»Waffengleichheit nicht gegeben«

Die Initiative »Volksentscheid Fahrrad« möchte das Radfahren in Berlin angenehmer machen. Dem Berliner Senat scheint das nicht recht zu sein. Per Ausschreibung sucht er PR-Firmen, die für seine Radverkehrspolitik werben. Heinrich Strößenreuther vom »Volksentscheid Fahrrad« hat mit der Jungle World gesprochen.

Wäre Ihre Initiative bereit, Unterschriften zu sammeln?
Ja. Wir haben etwa 1 300 Sammler, die sich angemeldet haben und darauf warten, die Unterschriftenlisten zu bekommen.
Es liegt also nur noch an der Senatsinnenverwaltung, die Kosten zu schätzen und die Listen freizugeben.
Der Senat hat auf eine Anfrage der Grünen schon sämtliche Kostenpositionen veröffentlicht. Eigentlich geht es nur noch um eine Excel-Arbeit, die innerhalb einiger Stunden zu schaffen wäre. Wir haben das in zwei Tagen erledigt.
Der Senat will ausgerechnet jetzt ebenfalls eine Kampagne zu seiner Radverkehrsstrategie beginnen. Wie bewerten Sie diesen Schritt?
Es geht dem Senat darum, seine wenigen Aktivitäten für den Radverkehr besser zu verkaufen. Das soll geschehen, während der »Volksentscheid Fahrrad« und der Wahlkampf laufen. Das hat ein Gschmäckle. Der zweite Teil der Ausschreibung des Senats besteht aus einer größeren PR-Maßnahme, die ab 2017 laufen soll, wenn wir die 170 000 Unterschriften für das Volksbegehren sammeln und dann jeden zweiten Berliner für den Volksentscheid gewinnen müssen. Der Senat leistet sich also eine PR-Agentur, um Wahlkampf zu machen und dabei gegen einen Volksentscheid vorzugehen. So ist die Waffengleichheit nicht mehr gegeben.
Wie sieht die Radverkehrspolitik des Senats im Vergleich zu anderen Städten aus?

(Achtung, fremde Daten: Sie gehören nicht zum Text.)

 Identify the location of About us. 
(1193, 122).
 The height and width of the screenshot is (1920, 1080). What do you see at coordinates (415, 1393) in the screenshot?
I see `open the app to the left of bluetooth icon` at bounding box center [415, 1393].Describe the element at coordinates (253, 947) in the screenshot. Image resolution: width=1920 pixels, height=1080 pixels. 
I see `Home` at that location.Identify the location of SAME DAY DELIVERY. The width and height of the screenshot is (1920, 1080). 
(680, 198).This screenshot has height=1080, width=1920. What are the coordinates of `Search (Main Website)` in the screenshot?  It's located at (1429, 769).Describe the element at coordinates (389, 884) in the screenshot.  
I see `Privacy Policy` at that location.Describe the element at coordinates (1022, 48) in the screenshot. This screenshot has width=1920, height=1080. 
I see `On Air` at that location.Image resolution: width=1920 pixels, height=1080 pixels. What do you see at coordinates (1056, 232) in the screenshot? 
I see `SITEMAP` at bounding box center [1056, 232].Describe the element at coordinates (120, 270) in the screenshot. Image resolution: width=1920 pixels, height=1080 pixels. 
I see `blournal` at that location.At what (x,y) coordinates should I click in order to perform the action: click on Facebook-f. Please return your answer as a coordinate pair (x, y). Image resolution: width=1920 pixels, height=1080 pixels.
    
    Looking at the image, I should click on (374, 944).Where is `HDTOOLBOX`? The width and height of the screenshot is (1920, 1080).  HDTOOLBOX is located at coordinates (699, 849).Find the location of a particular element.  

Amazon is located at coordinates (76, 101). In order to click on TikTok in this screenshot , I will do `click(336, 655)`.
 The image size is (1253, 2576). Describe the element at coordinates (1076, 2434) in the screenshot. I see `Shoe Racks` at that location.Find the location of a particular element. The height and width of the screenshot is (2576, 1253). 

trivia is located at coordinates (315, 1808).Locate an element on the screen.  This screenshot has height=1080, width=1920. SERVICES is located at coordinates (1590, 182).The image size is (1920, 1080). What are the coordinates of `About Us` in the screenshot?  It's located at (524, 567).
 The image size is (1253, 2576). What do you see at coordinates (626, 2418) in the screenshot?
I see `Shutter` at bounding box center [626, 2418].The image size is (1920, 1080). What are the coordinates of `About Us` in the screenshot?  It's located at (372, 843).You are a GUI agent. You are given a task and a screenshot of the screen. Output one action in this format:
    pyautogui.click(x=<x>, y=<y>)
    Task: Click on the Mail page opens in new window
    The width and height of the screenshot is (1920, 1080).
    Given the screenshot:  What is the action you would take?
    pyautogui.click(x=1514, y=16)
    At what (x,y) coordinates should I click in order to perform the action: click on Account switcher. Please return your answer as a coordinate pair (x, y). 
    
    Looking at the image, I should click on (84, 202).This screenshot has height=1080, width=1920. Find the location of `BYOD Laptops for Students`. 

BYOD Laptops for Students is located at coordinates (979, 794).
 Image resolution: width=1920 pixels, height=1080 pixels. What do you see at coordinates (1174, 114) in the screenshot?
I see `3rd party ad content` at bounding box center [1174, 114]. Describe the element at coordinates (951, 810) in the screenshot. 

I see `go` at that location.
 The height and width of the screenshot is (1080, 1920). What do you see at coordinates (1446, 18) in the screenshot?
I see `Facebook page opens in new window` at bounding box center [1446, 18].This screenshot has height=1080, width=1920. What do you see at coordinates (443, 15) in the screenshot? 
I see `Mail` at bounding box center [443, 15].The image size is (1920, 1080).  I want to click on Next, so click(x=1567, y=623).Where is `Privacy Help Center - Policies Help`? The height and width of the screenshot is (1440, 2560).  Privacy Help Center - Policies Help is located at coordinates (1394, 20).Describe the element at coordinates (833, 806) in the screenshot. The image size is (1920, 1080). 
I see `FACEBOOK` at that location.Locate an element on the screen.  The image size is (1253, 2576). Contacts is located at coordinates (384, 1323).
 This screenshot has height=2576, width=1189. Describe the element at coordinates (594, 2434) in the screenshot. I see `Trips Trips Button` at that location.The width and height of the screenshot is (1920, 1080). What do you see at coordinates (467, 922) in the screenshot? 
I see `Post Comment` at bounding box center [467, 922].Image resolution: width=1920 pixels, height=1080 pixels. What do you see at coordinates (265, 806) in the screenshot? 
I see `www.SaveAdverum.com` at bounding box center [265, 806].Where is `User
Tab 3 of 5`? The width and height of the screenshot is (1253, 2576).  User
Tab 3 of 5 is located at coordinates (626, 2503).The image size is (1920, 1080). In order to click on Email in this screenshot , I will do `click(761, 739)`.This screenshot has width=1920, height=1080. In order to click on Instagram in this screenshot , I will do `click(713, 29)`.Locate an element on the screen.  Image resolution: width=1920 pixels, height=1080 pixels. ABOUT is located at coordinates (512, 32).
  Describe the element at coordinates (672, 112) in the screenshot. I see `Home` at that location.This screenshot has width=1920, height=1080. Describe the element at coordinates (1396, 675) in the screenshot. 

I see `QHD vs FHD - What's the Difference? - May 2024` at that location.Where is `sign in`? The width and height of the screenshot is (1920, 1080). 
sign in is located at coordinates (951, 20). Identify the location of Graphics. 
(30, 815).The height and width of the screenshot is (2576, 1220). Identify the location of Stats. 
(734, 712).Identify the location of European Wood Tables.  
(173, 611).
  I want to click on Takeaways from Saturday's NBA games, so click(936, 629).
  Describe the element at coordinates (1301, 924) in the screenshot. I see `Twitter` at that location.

Der Senat gibt pro Einwohner und Jahr für die Radverkehrsinfrastruktur 3,80 Euro aus. Das Bundesverkehrsministerium empfiehlt zehn Euro. Partnerstädte wie Paris und London liegen bei 15 bis 17 Euro. Kopenhagen gibt 21 Euro pro Einwohner und Jahr aus. 3,80 Euro, der Preis von einem Weizenbier – das ist bei weitem nicht genug.
Berliner Radfahrer merken das, wenn sie über die berüchtigten Wurzelschäden fahren. Wie will Ihre Initiative solche Missstände beseitigen?
Die Wurzeln sind ein gutes Beispiel. Der Senat soll eine Meldestelle für solche Radwegsschäden einrichten. Zudem können sich die Radfahrer auf zwei Meter breite Fahrradwege an Hauptverkehrsstraßen und 350 Kilometer Fahrradstraßen freuen, auf denen sie Vorrang haben. Pro Jahr sollen 75 Kreuzungen sicher gemacht werden. Das ist der größte Unfallschwerpunkt. Insbesondere Berufskraftfahrern mit Sattelschleppern und Bussen muss ihre Verantwortung für gefährdete Verkehrsteilnehmer klargemacht werden. Von den sieben Radverkehrstoten, die es in diesem Jahr bereits in Berlin gab, wurden vier von LKW getötet.
Lassen sich die Bedingungen für Radfahrer verbessern, ohne den Autoverkehr, den öffentlichen Nahverkehr und die Fußgänger in die Überlegungen einzubeziehen?
Bisher kam der Radverkehr in solchen Gesamtüberlegungen immer zu kurz. Deshalb muss nun etwas für die Radfahrer passieren. Der Radverkehr hat einen Anteil an allen Berliner Verkehrsflächen von ungefähr drei Prozent. Der PKW-Verkehr hat einen 20-mal höheren Anteil. Was wir fordern, ist angemessen.